Material for the task:
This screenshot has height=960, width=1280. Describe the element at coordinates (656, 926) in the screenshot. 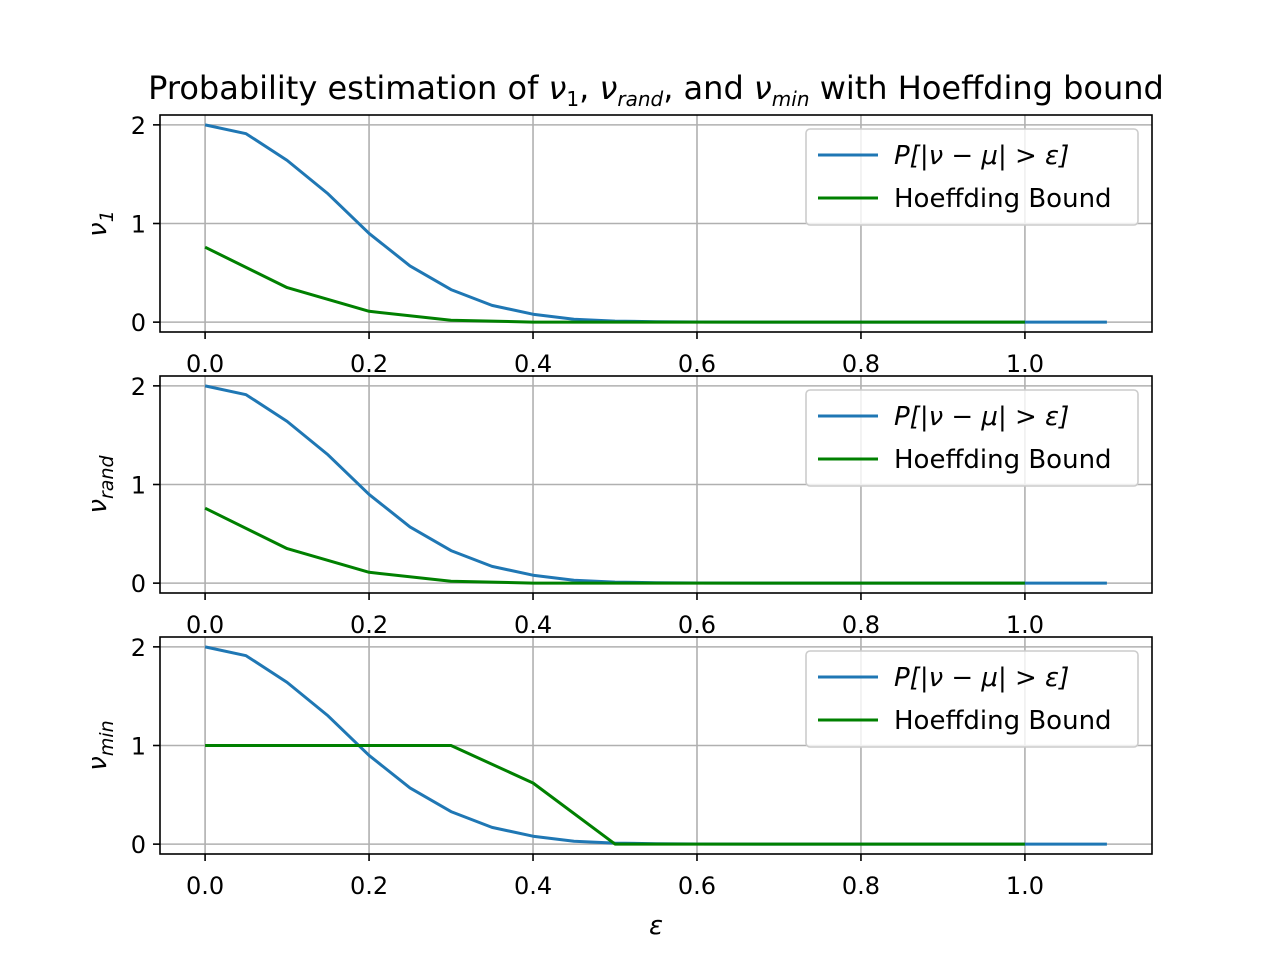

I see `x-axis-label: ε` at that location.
* * *
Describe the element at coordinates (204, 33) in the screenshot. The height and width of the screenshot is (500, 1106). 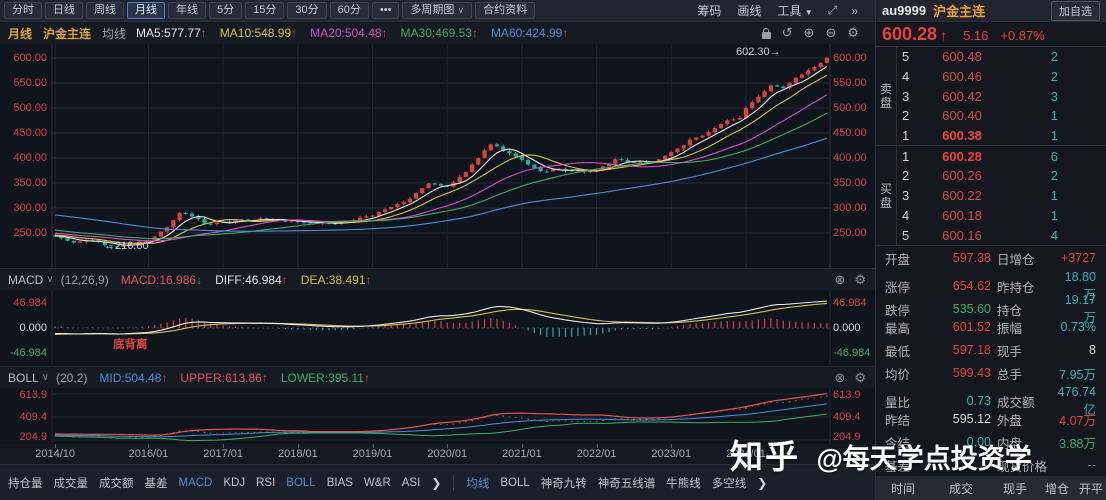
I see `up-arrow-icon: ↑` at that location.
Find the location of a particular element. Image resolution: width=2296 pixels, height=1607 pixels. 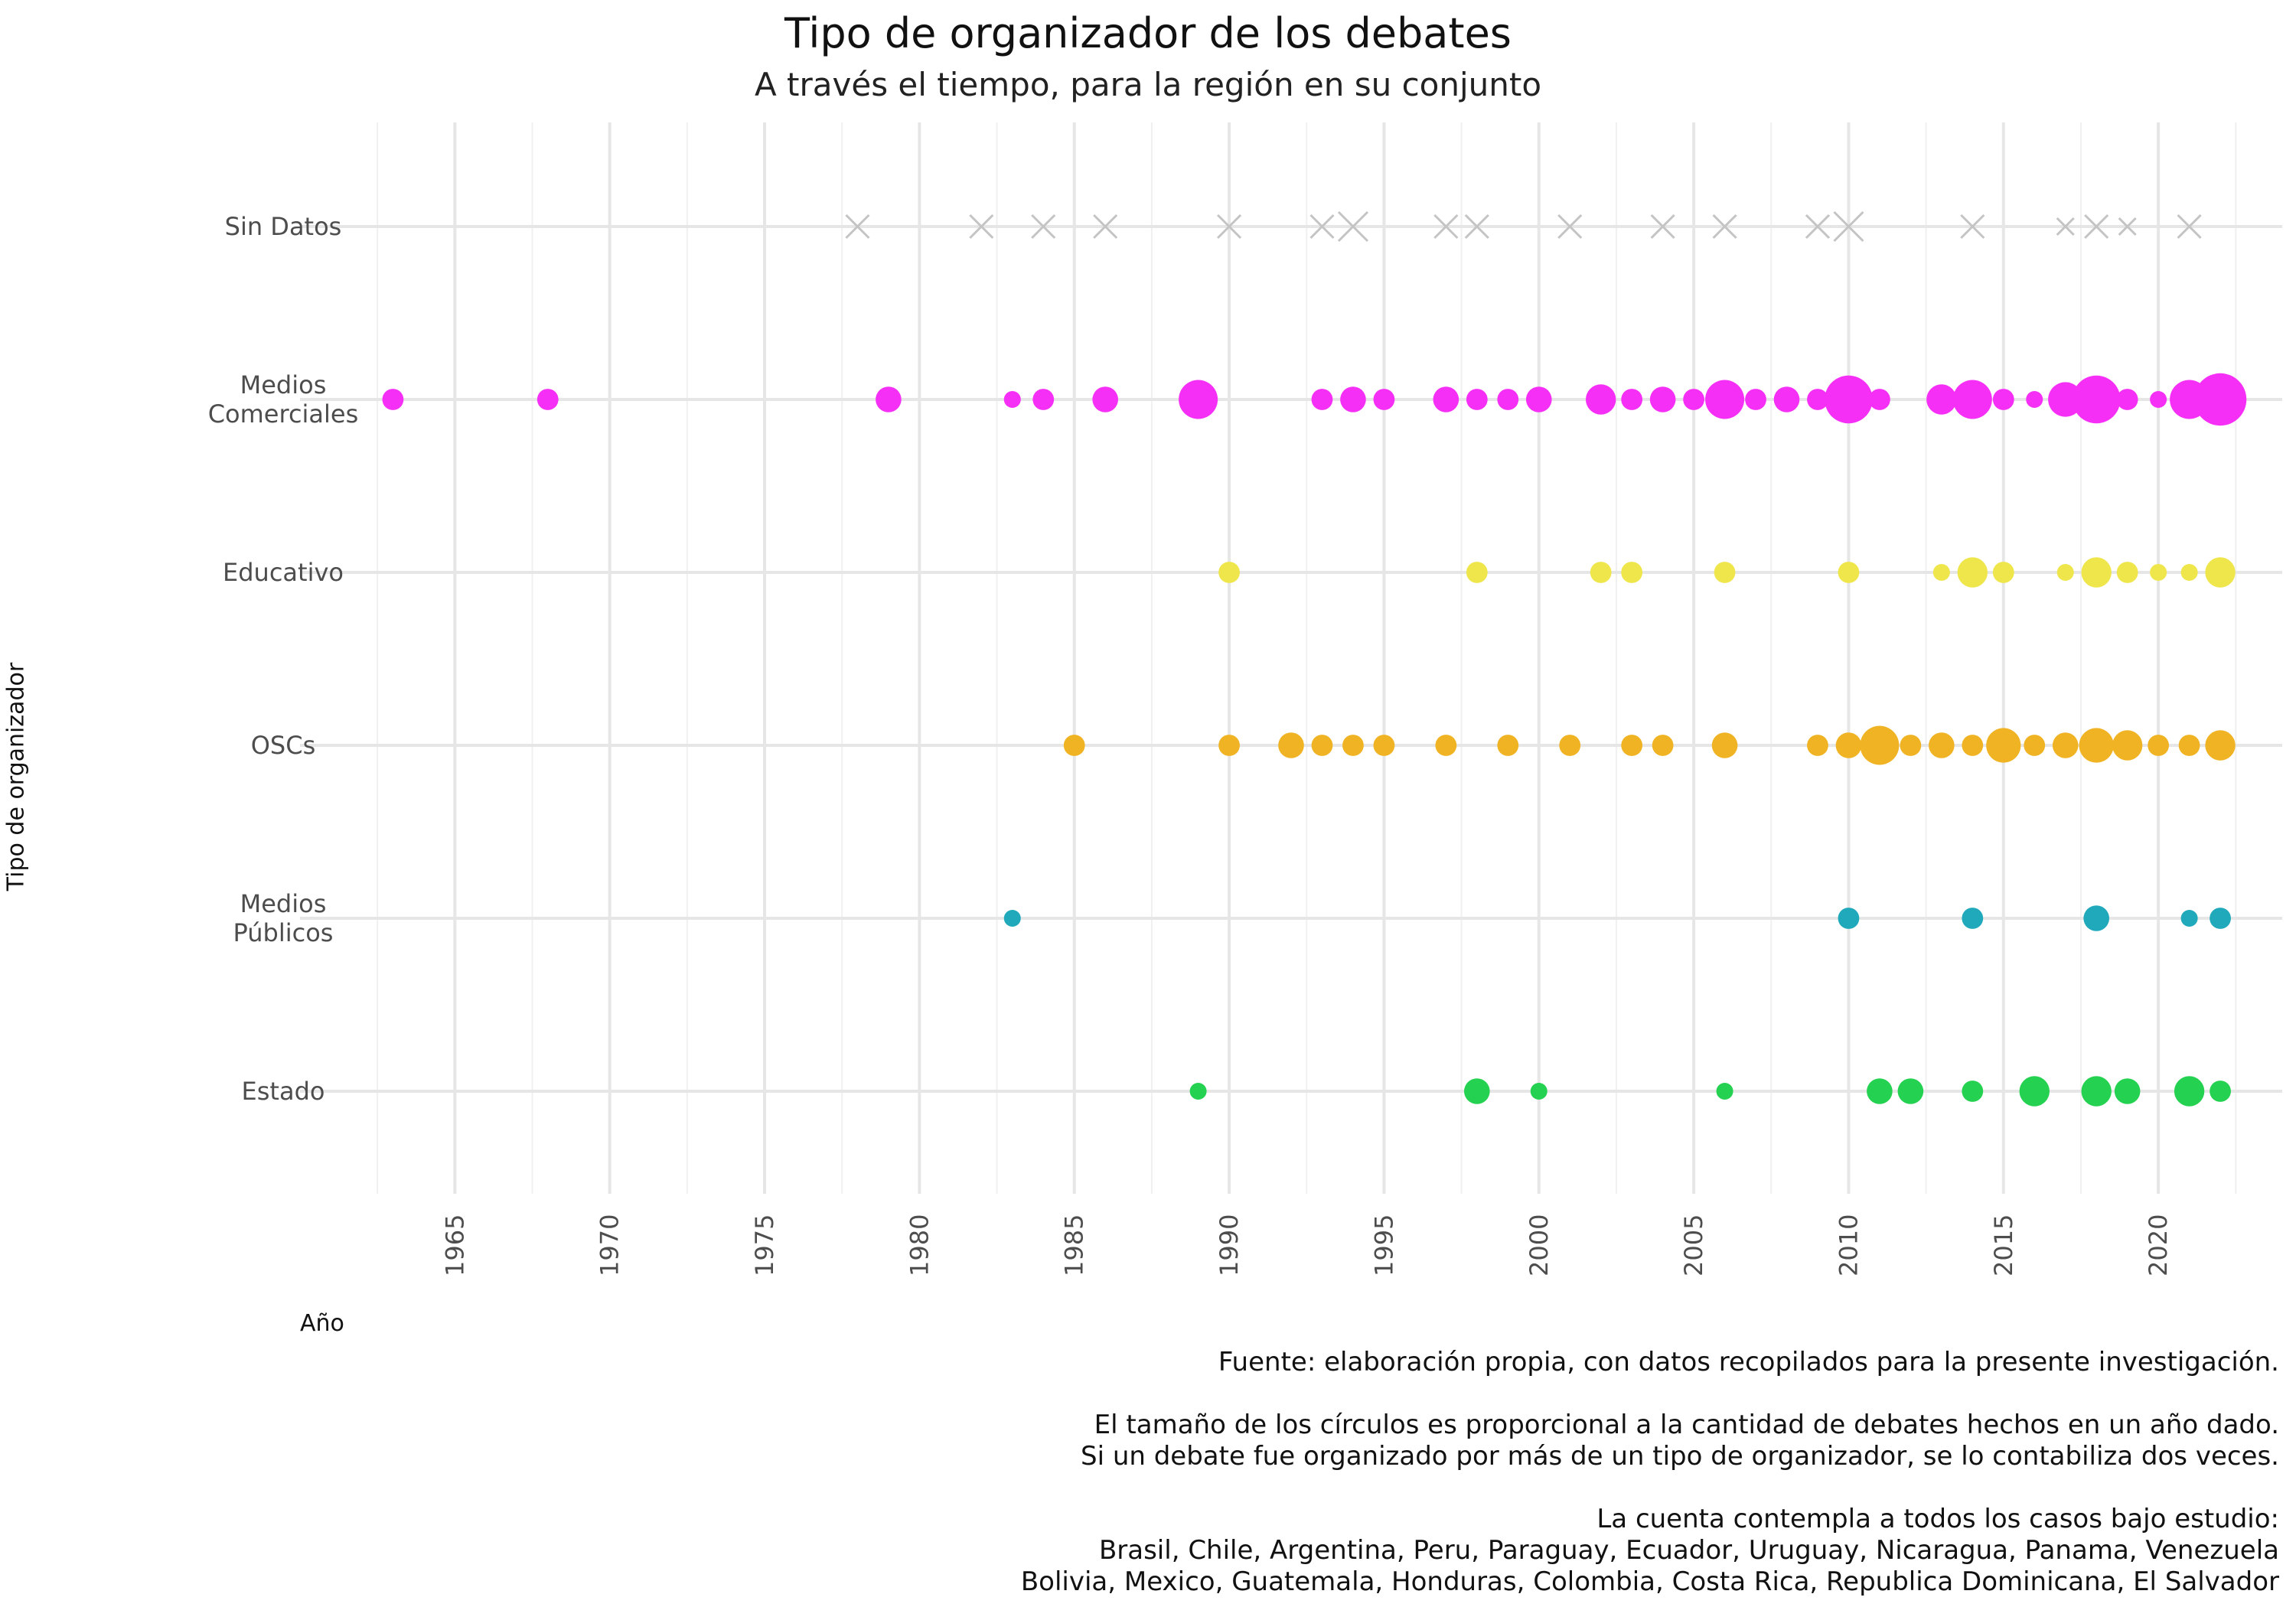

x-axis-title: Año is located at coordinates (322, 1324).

Work required: Put every line of the records from the one containing "Describe the element at coordinates (204, 33)" down to the one containing "x-axis-title: Año is" into a Markdown table with the columns No. and Line, one numbered row per line and no rows for blank lines. Leave the pictures out of the table.

Answer for this exercise:
| No. | Line |
|---|---|
| 1 | Describe the element at coordinates (204, 33) in the screenshot. The height and width of the screenshot is (500, 1106).  |
| 2 | I see `up-arrow-icon: ↑` at that location. |
| 3 | Find the location of a particular element. Image resolution: width=2296 pixels, height=1607 pixels.  |
| 4 | x-axis-title: Año is located at coordinates (322, 1324). |